To find out how many moles are in just our 50.0 mL:
* We can think of 50.0 mL as 0.050 Liters (because 50.0 divided by 1000 is 0.050).
* So, moles in Juice Box 1 = 0.250 moles/Liter * 0.050 Liters = 0.0125 moles of calcium nitrate.

**Juice Box 2 (Solution 2):**
It has 100.0 mL of liquid, and for every 1 Liter, there are 0.835 moles of calcium nitrate.
* 100.0 mL is 0.100 Liters (100.0 divided by 1000 is 0.100).
* So, moles in Juice Box 2 = 0.835 moles/Liter * 0.100 Liters = 0.0835 moles of calcium nitrate.

**Now we mix them!**

**Step (a): What's the concentration of calcium nitrate in the combined solution?**
* **Total calcium nitrate powder:** Add the moles from both juice boxes: 0.0125 moles + 0.0835 moles = 0.0960 moles of calcium nitrate.
* **Total liquid:** Add the volumes from both juice boxes: 50.0 mL + 100.0 mL = 150.0 mL.
* We need the volume in Liters for concentration: 150.0 mL is 0.150 Liters (150.0 divided by 1000 is 0.150).
* **Concentration (how packed it is!)** = Total moles / Total Liters = 0.0960 moles / 0.150 Liters = 0.640 moles/Liter (we call this 'Molar', or M).
So, the concentration of $\mathrm{Ca}\left(\mathrm{NO}_{3}\right)_{2}(a q)$ in the combined solution is $0.640 \mathrm{M}$.

**Step (b) & (c): What about the tiny pieces inside?**
Calcium nitrate (Ca(NO3)2) is like a building block made of three smaller pieces: one 'calcium' piece ($\mathrm{Ca}^{2+}$) and two 'nitrate' pieces ($\mathrm{NO}_{3}^{-}$). When you put it in water, it breaks apart into these individual pieces.
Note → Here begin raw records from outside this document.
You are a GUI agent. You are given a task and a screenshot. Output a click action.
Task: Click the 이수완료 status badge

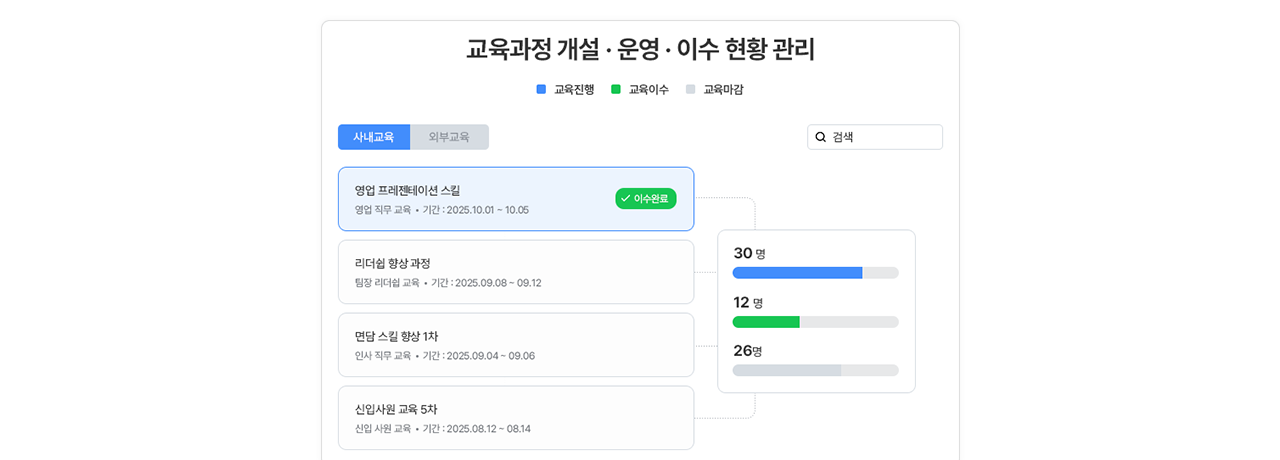[646, 199]
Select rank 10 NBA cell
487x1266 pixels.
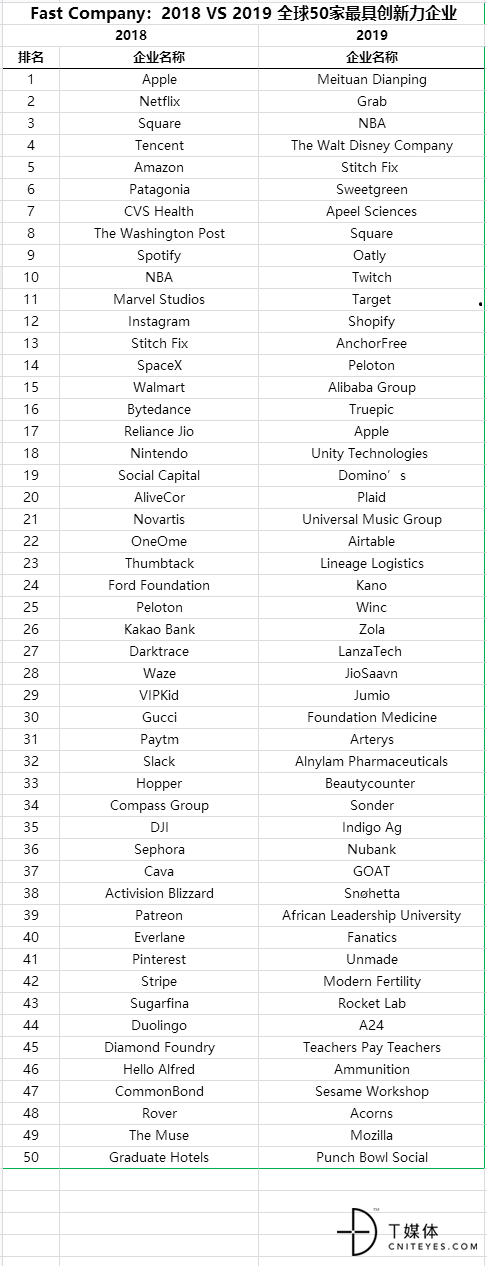click(159, 277)
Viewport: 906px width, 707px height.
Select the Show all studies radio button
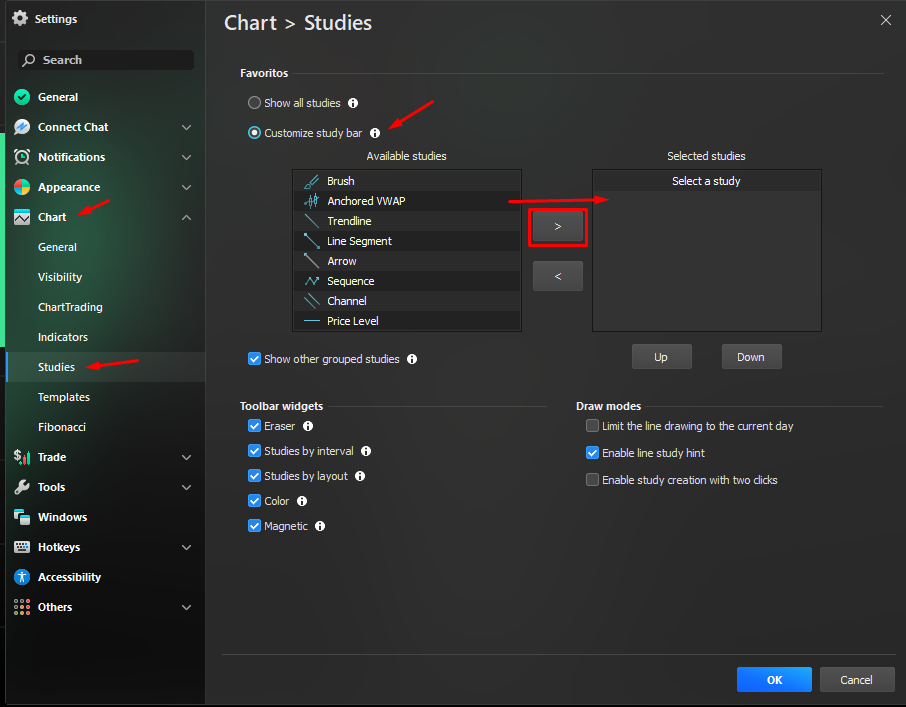(254, 103)
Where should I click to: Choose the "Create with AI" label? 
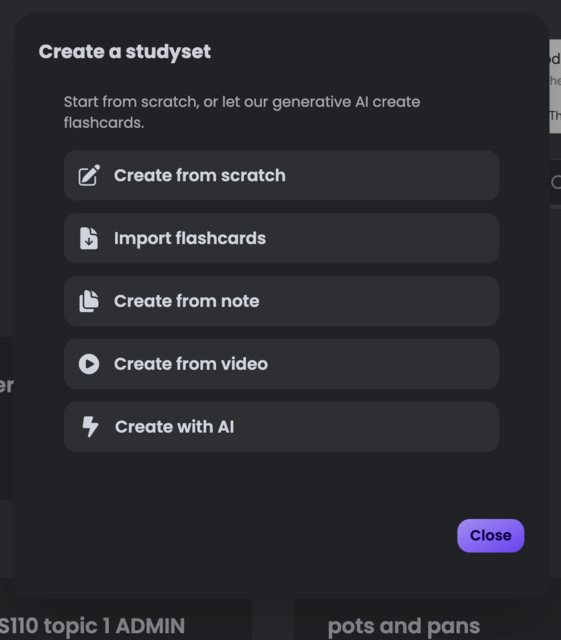click(x=174, y=427)
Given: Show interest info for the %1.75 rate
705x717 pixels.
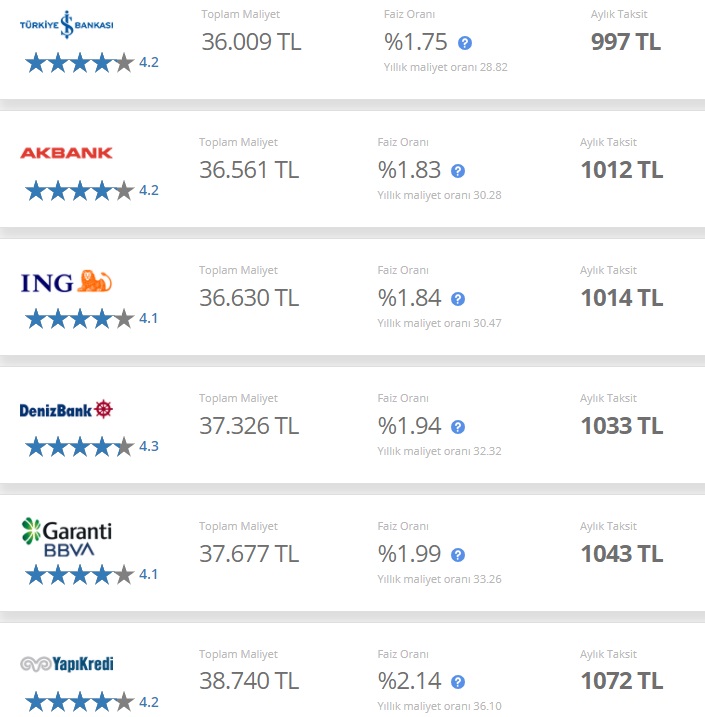Looking at the screenshot, I should click(x=465, y=43).
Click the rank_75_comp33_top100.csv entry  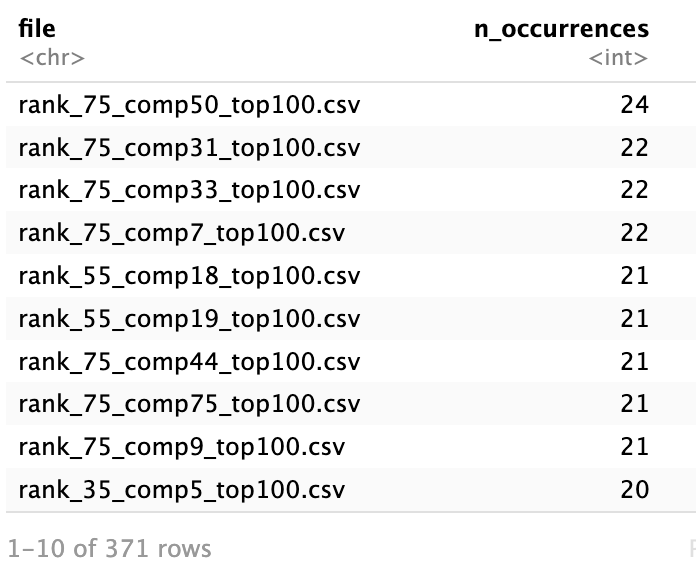[x=189, y=190]
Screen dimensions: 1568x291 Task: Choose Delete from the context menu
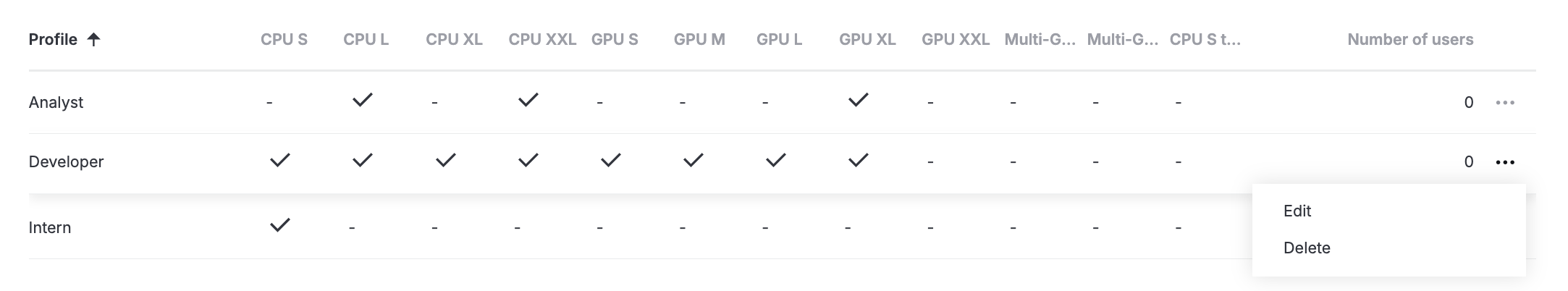[1307, 248]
**Step (b): Concentration of Calcium ions ($\mathrm{Ca}^{2+}$):**
* Since every one calcium nitrate block gives us *one* calcium piece, the amount of calcium pieces will be the same as the total calcium nitrate blocks we calculated.
* We have 0.0960 moles of calcium nitrate, so we have 0.0960 moles of $\mathrm{Ca}^{2+}$ ions.
* The total liquid volume is still 0.150 Liters.
* So, concentration of $\mathrm{Ca}^{2+}$ = 0.0960 moles / 0.150 Liters = 0.640 M.
The molar concentration of $\mathrm{Ca}^{2+}(a q)$ in the combined solution is $0.640 \mathrm{M}$.

**Step (c): Concentration of Nitrate ions ($\mathrm{NO}_{3}^{-}$):**
* This is the tricky part! Every one calcium nitrate block gives us *two* nitrate pieces.
* So, if we have 0.0960 moles of calcium nitrate blocks, we'll have twice as many nitrate pieces: 2 * 0.0960 moles = 0.1920 moles of $\mathrm{NO}_{3}^{-}$ ions.
* The total liquid volume is still 0.150 Liters.
* So, concentration of $\mathrm{NO}_{3}^{-}$ = 0.1920 moles / 0.150 Liters = 1.28 M.
The molar concentration of $\mathrm{NO}_{3}^{-}(a q)$ in the combined solution is $1.28 \mathrm{M}$.